Ok let's entertain the idea of a super-CPU. An 8-core AVX2 chip @ 4Ghz gives you a single precision teraflop. Sounds impressive until you look at perf/flop or perf/$. That CPU on 22nm will be $400+ unless Intel becomes a charity. The equivalent 28nm GPU will be $150, earlier to market and also offer higher performance. Not so impressive after all - a $120 CPU and $150 GPU will be cheaper and faster than your homogeneous setup.
An 8-core Haswell CPU doesn't have to cost 400+ $ at all. Sandy Bridge is a tiny chip compared to AMD's 6-core Thuban, and the latter currently sells for 160-180 $ (and has no IGP). So producing a cheap 8-core Haswell CPU will hardly be a challenge.
The actual pricing really just depends on the competition. If AMD has even the slightest success with its APUs, Intel can drop its prices at will and still make a bigger profit. And if NVIDIA threatens their position in the HPC market, cheap and highly efficient teraflop CPUs will fix that right away.
And as mentioned before, you have to spec for peak, not average. Texturing workloads aren't spread evenly across a frame and no amount of CPU magic will change that. If you spec your CPU for avg texture throughput it will be severely bottlenecked during texture heavy portions of the frame.

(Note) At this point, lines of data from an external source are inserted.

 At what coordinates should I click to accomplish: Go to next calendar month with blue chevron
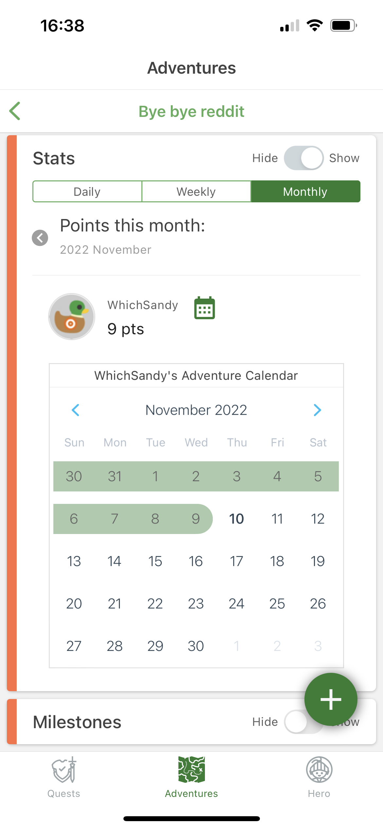click(x=317, y=410)
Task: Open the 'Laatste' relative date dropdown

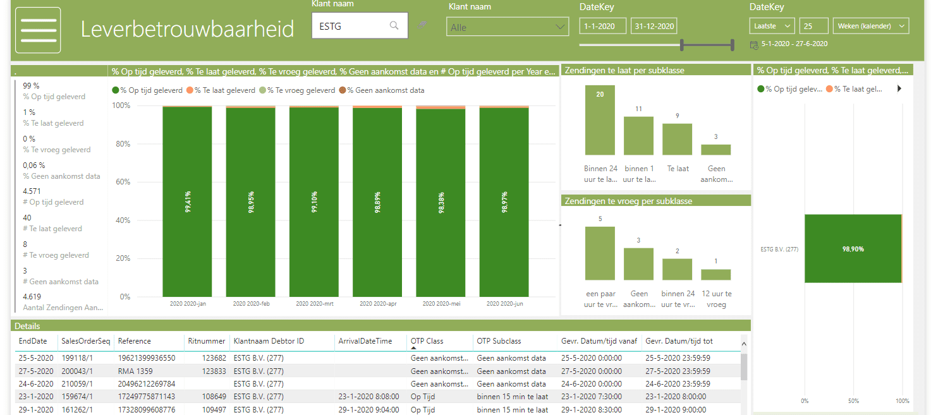Action: 772,26
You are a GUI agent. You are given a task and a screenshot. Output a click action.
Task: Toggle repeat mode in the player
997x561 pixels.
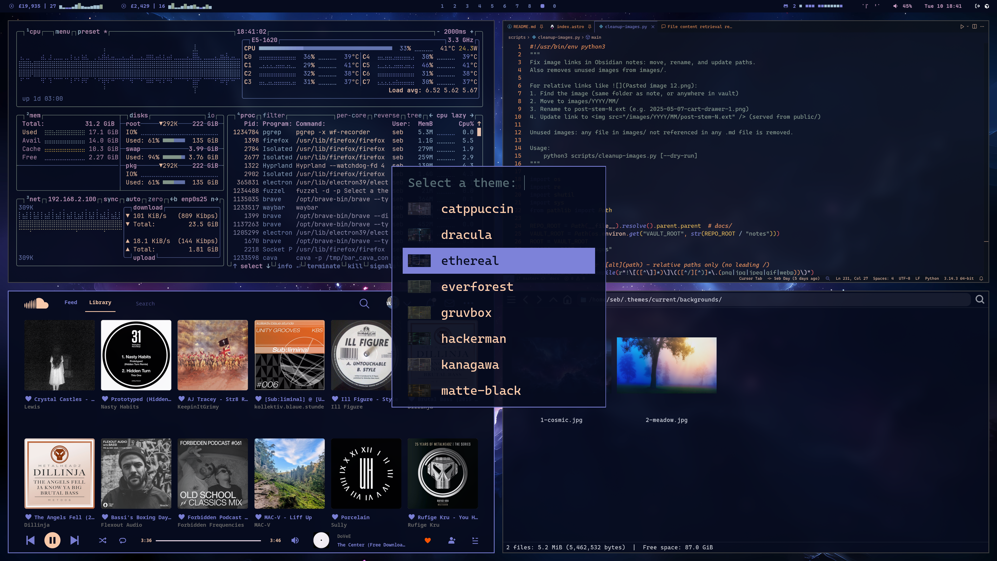click(x=123, y=540)
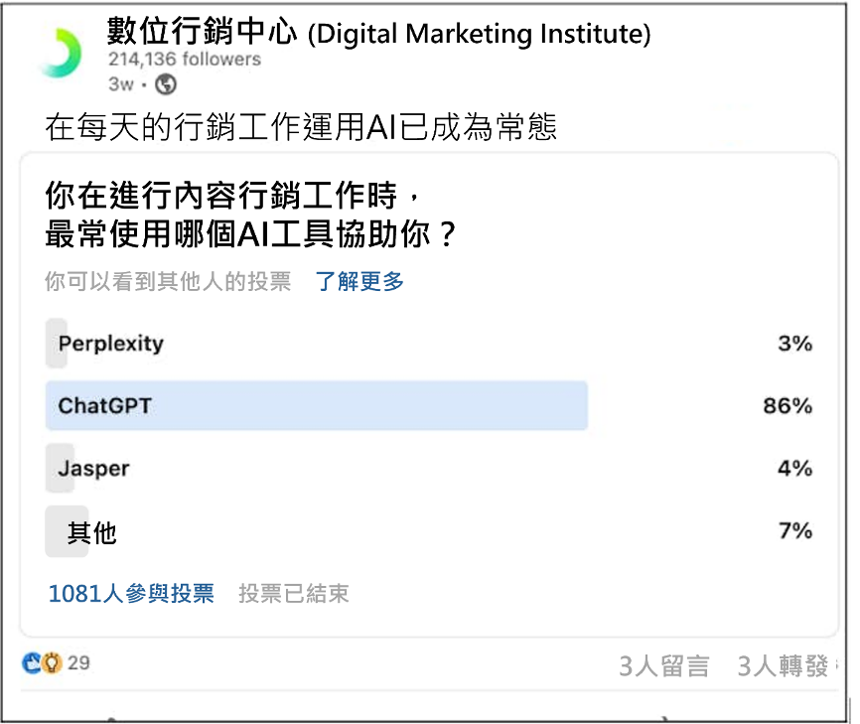Click the Digital Marketing Institute logo
Screen dimensions: 860x724
[60, 53]
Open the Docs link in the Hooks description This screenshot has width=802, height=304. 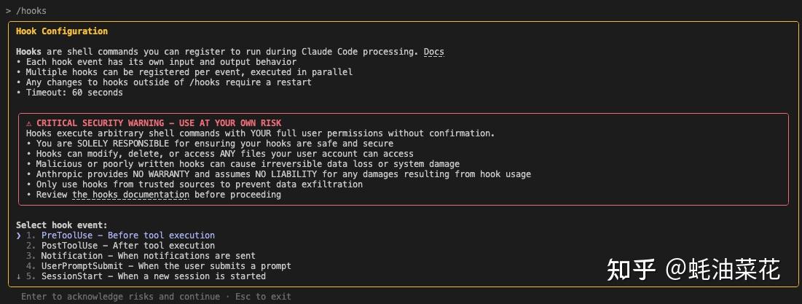click(434, 52)
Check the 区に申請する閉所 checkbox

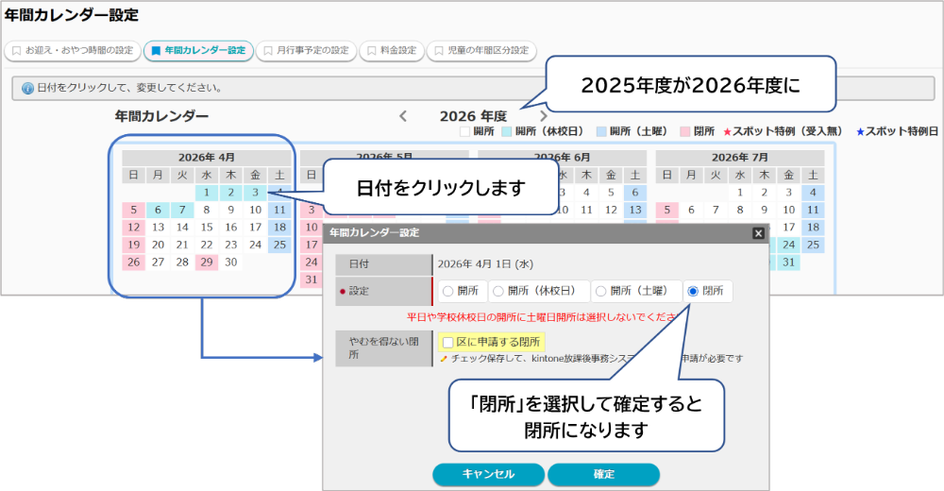click(448, 342)
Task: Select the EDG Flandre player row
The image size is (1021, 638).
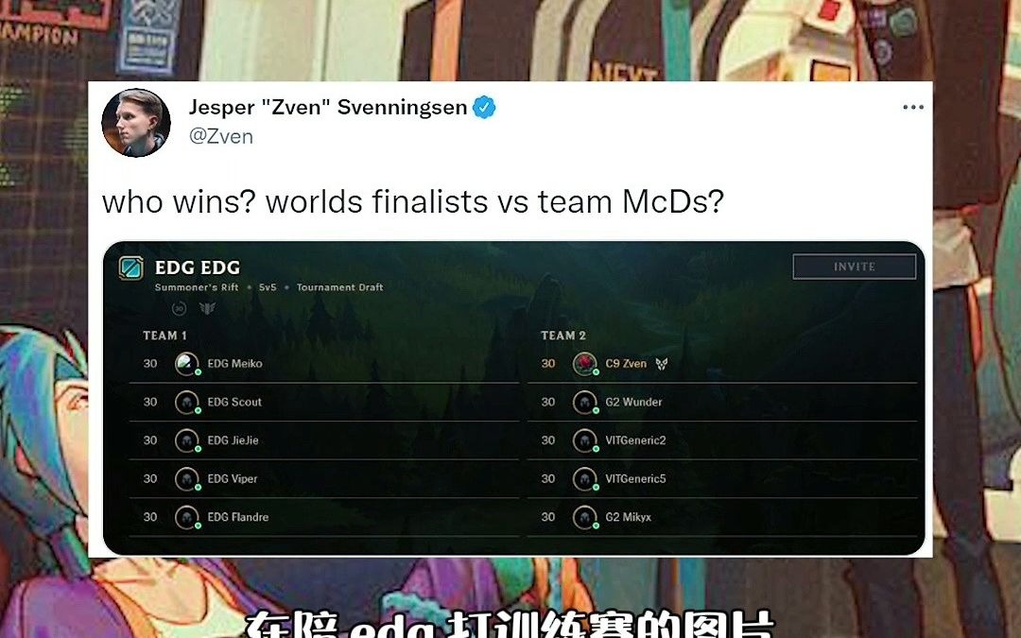Action: (x=324, y=518)
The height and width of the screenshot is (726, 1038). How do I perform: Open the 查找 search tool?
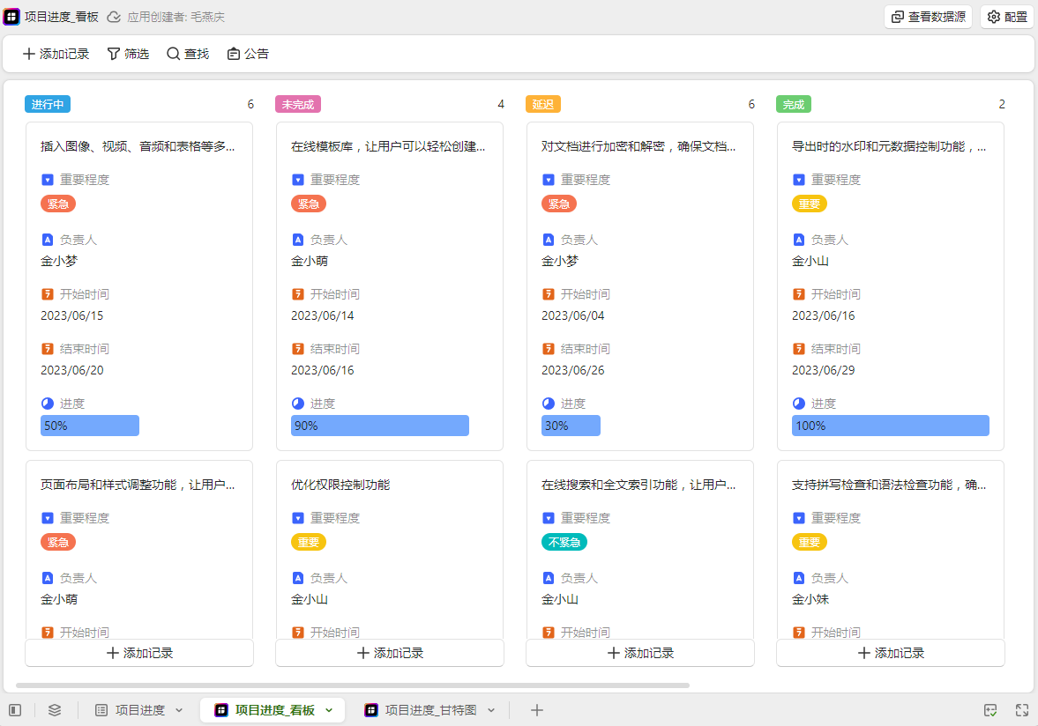(188, 54)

And as I've said before, a CPU with AVX2 support would have higher peak texturing performance than the IGP. And it really does magically balance any workload since it's all just different bits of code executing on the same cores. So really all that matters is the sum of the average required performance for each task. There are no bottlenecks in software rendering, only hotspots.
GPUs have a lot of FF silicon but much of it is active in parallel and not bottlenecking anything.

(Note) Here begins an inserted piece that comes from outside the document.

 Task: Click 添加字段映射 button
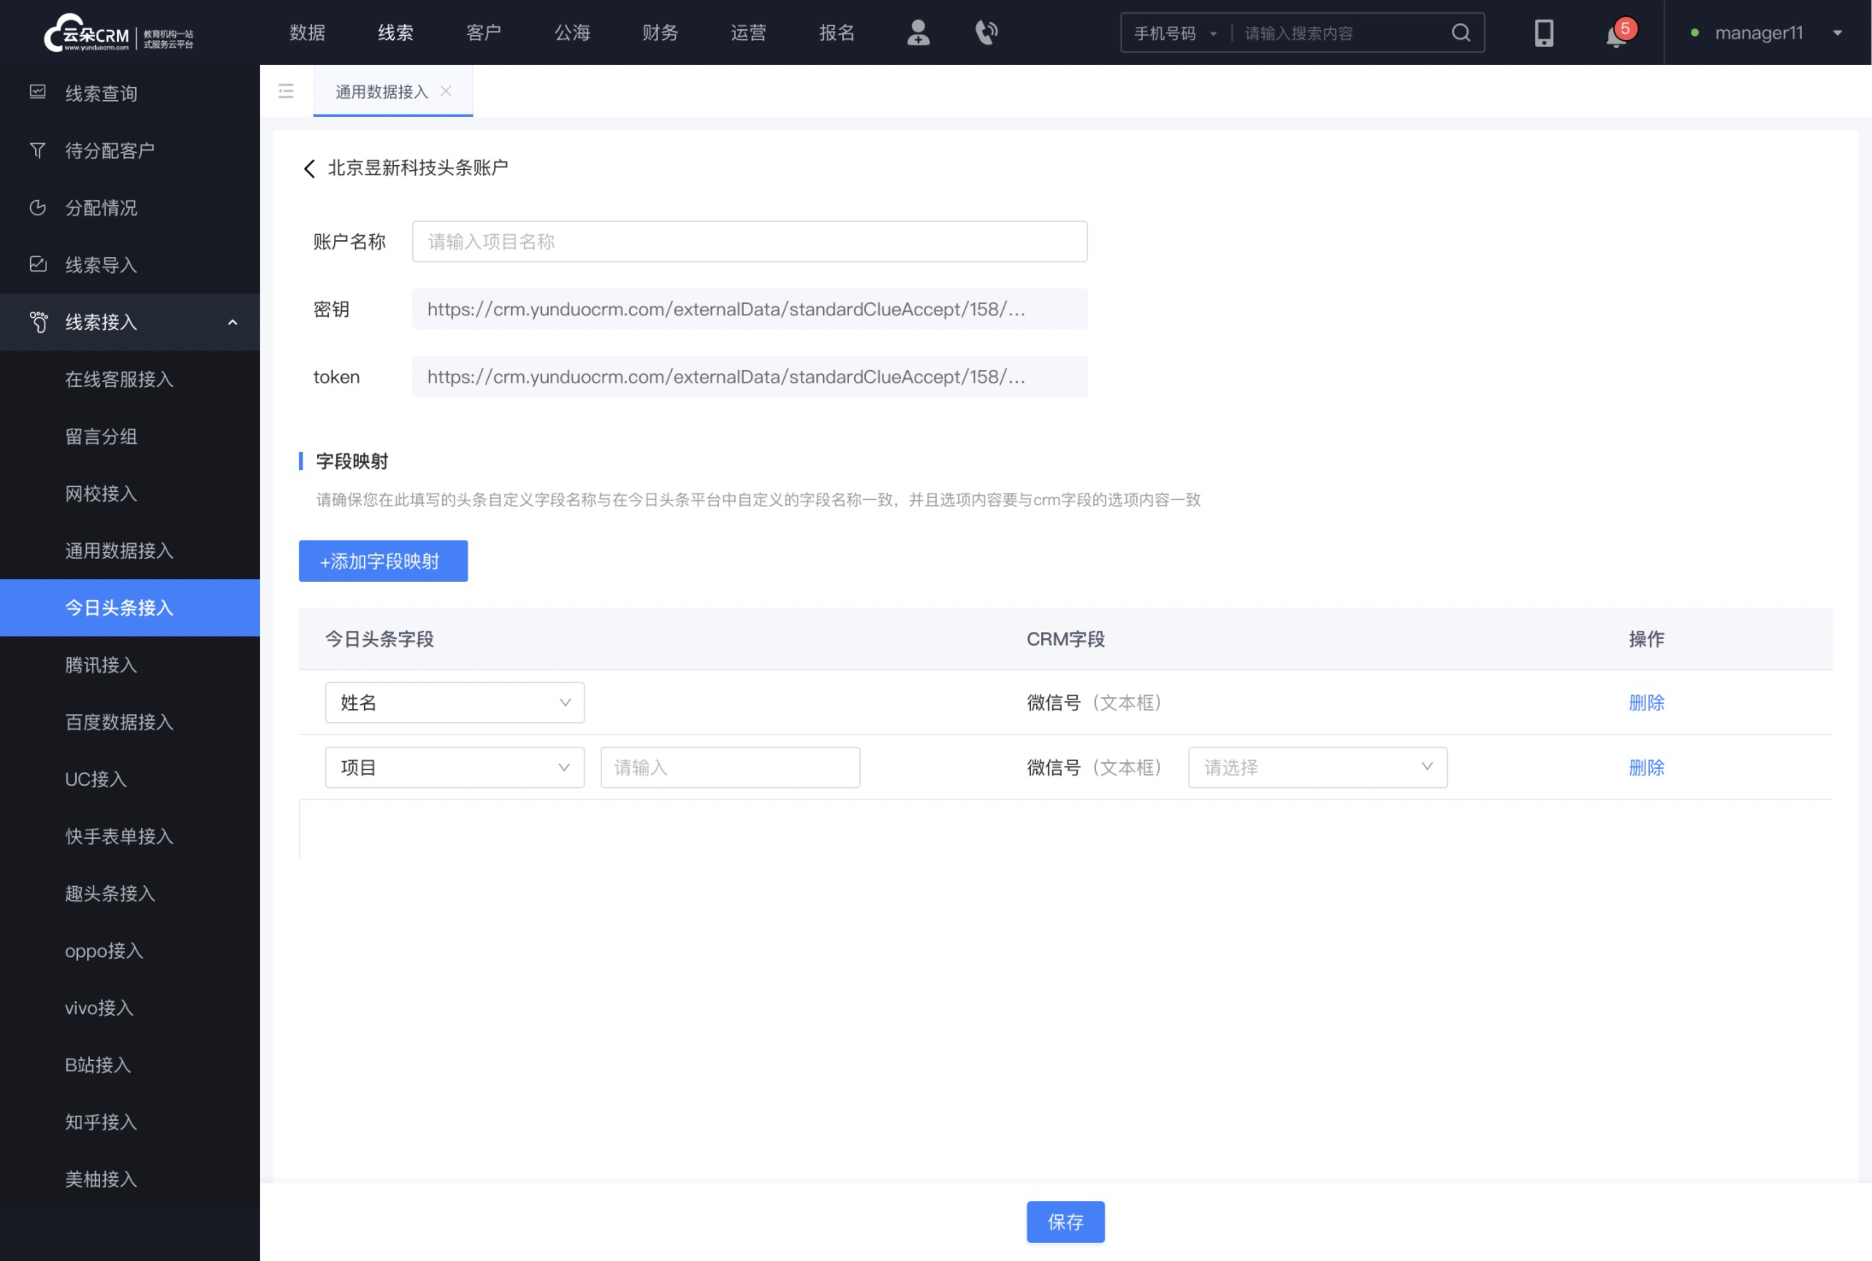coord(381,560)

When the TEX:ALU ratio is too high, GPUs easily get bottlenecked by the texture samplers. Also when the shaders are too short, they get ROP limited.
CPUs are more flexible but also slow - it's a simple tradeoff.

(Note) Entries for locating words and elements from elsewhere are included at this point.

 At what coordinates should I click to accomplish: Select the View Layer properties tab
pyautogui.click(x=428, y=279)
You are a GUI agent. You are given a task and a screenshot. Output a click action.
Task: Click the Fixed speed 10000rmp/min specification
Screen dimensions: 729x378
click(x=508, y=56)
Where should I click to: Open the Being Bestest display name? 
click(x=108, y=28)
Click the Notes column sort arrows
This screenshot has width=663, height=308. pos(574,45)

As I've pointed out before, it took only ~5% of extra die space to double the throughput between AMD's Brisbane and Barcelona architectures. AVX and FMA each double the peak throughput again at a minor increase in size. So just because current CPUs are primarily optimized for ILP doesn't mean they can't cheaply achieve high throughput as well. It's not a simple tradeoff in which you have to completely sacrifice one quality to obtain another.
You say that CPUs don't need to burn a lot of flops emulating FF hardware so where are the software renderers that prove that out?
SwiftShader is faster than it 'should be' when you add up all of the computing power it would take to emulate all of the GPU's fixed-function hardware at peak throughput. It currently merely uses 128-bit SIMD, destructive instructions, no FMA, fetching texels takes 3 uops each before filtering, it doesn't have lookup tables to compute transcendental functions, it has to compute gradients and pixel coverage for each polygon, explicitly read / test / write depth values, interpolate inputs, blend and convert output colors, schedule tasks, process API calls, etc. And yet despite that seemingly massive amount of work it achieves 20 FPS for Crysis on a 100 GFLOP CPU which also has to run the game itself and some processes in the background.
So don't underestimate what a software renderer could do with four times the GFLOPS per core, and gather.
Sorry, it's just not going to happen
Never say never, especially when you're just handwaving. Exactly what unique advantage would an APU have left over a homogeneous CPU with AVX2 and AVX-1024? Peak performance/area and performance/Watt would be highly competitive. And I've already debunked the importance of fixed-function components. Add to this the effect of out-of-order execution on cache effectiveness and I can't see what substantial advantage heterogeneous architectures could possibly have.